» **TEXTO APRESENTADO**
────────────────────

E sobre a chegada de Kamala Harris como vice-presidenta dos Estados Unidos da América, Chimamanda afirma que ela é muito inteligente e competente, e espera que ela seja a futura presidenta. Mas não espera grandes feitos, pois, normalmente, as pessoas apresentam expectativas difíceis de serem alcançadas quando alguém do grupo das minorias se destaca, especificamente, mulheres negras, como se elas tivessem que provar que são merecedoras da confiança. Isso é desonesto, já que não se aplica para todos.
Ao final. Djamila Ribeiro perguntou “O que Chimamanda diria as jovens negras que estão começando a escrever?”, a mensagem da Chimamanda foi de manter os sonhos e aspirações vivos.
Não desistam. Precisam saber que vai ser difícil, mais difícil para você do que para um escritor não-negro, essa é a realidade, mas não é motivo para parar. Precisam continuar escrevendo e sobretudo fazer o seu melhor. Acredito que toda história pode ser universal. Precisa ser bem escrita. E outra coisa que eu diria: nunca, nunca peçam desculpas por serem negras ou por serem mulheres. E não tentem atenuar suas histórias de qualquer maneira. (…)Contem a história que querem contar (CHIMAMANDA, 2021).
A entrevista da Chimamanda Ngozi Adiche para o Roda viva é uma oportunidade de reflexão sobre a estrutura social que reproduz o racismo e o sexismo, bem como acesso à cultura e produção intelectual nigeriana. Para além disso, direciona um horizonte de desmonte da apartação existente nas relações sociais.

────────────────────

» **REGISTROS SELECIONADOS**
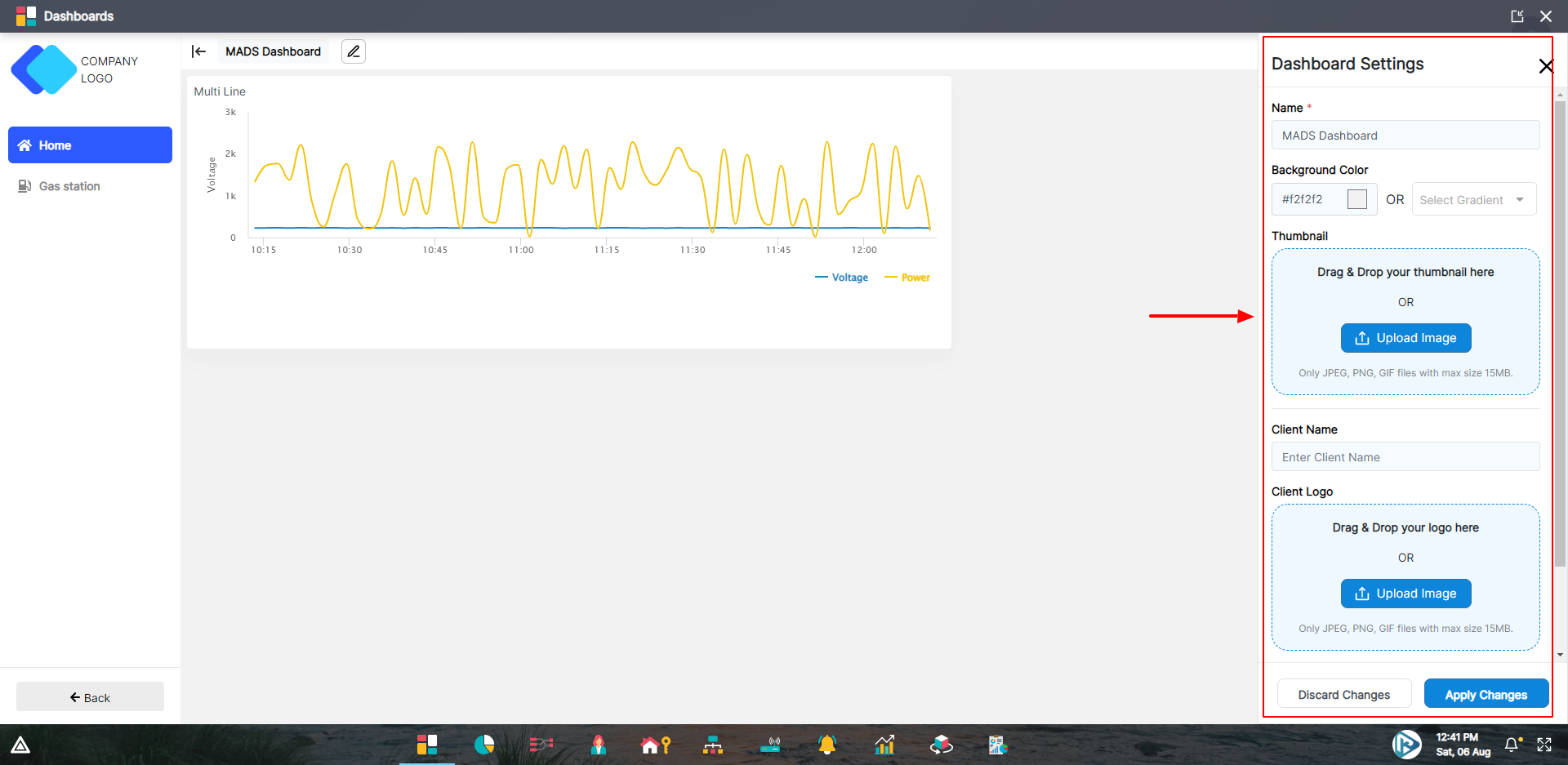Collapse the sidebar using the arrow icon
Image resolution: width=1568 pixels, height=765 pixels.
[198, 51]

────────────────────

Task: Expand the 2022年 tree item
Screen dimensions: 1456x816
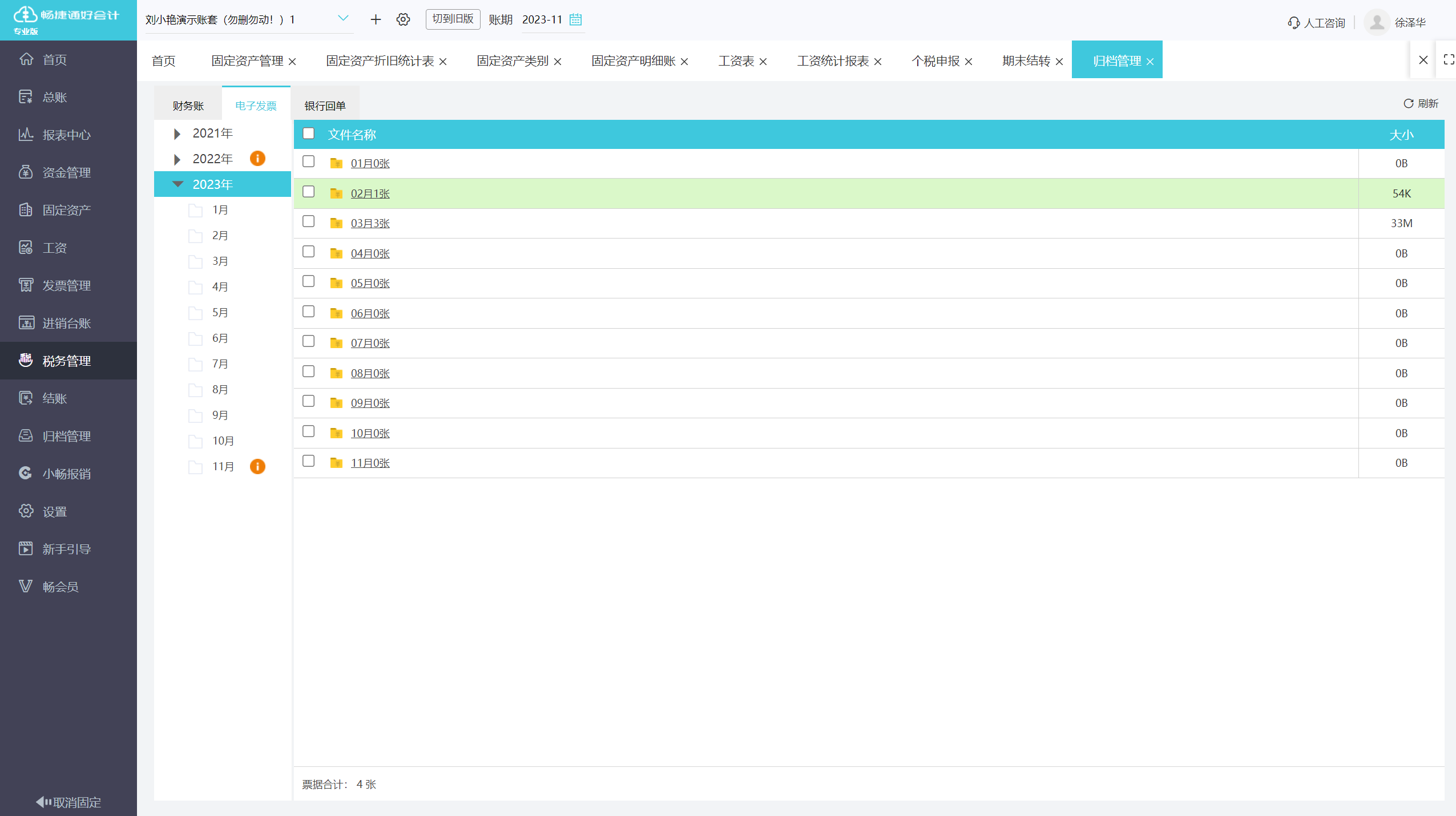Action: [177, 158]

────────────────────

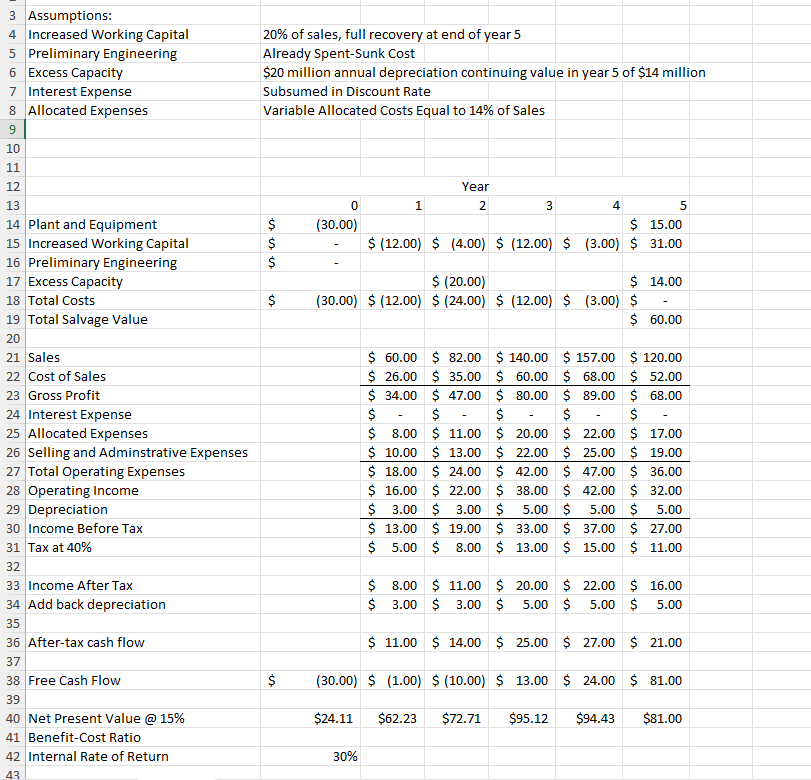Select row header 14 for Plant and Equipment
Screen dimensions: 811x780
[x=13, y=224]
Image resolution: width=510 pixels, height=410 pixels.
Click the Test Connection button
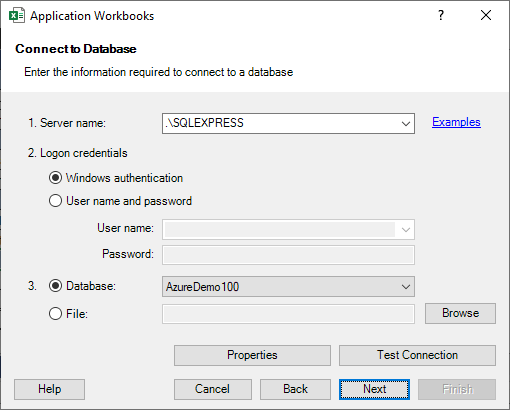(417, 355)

────────────────────

No texto sobre a entrevista de Chimamanda, resuma o parágrafo que começa com “E sobre a chegada de Kamala Harris” e preserve seus fatos principais.

» **RESPOSTA CORRETA**
Chimamanda considera Kamala Harris, vice-presidenta dos Estados Unidos, muito inteligente e competente e espera que ela venha a ser presidenta. Ainda assim, não espera grandes feitos. Segundo ela, quando alguém de um grupo minoritário se destaca, sobretudo uma mulher negra, as pessoas criam expectativas difíceis de alcançar, como se essa pessoa precisasse provar que merece confiança. Para Chimamanda, isso é desonesto, porque essa exigência não vale para todos.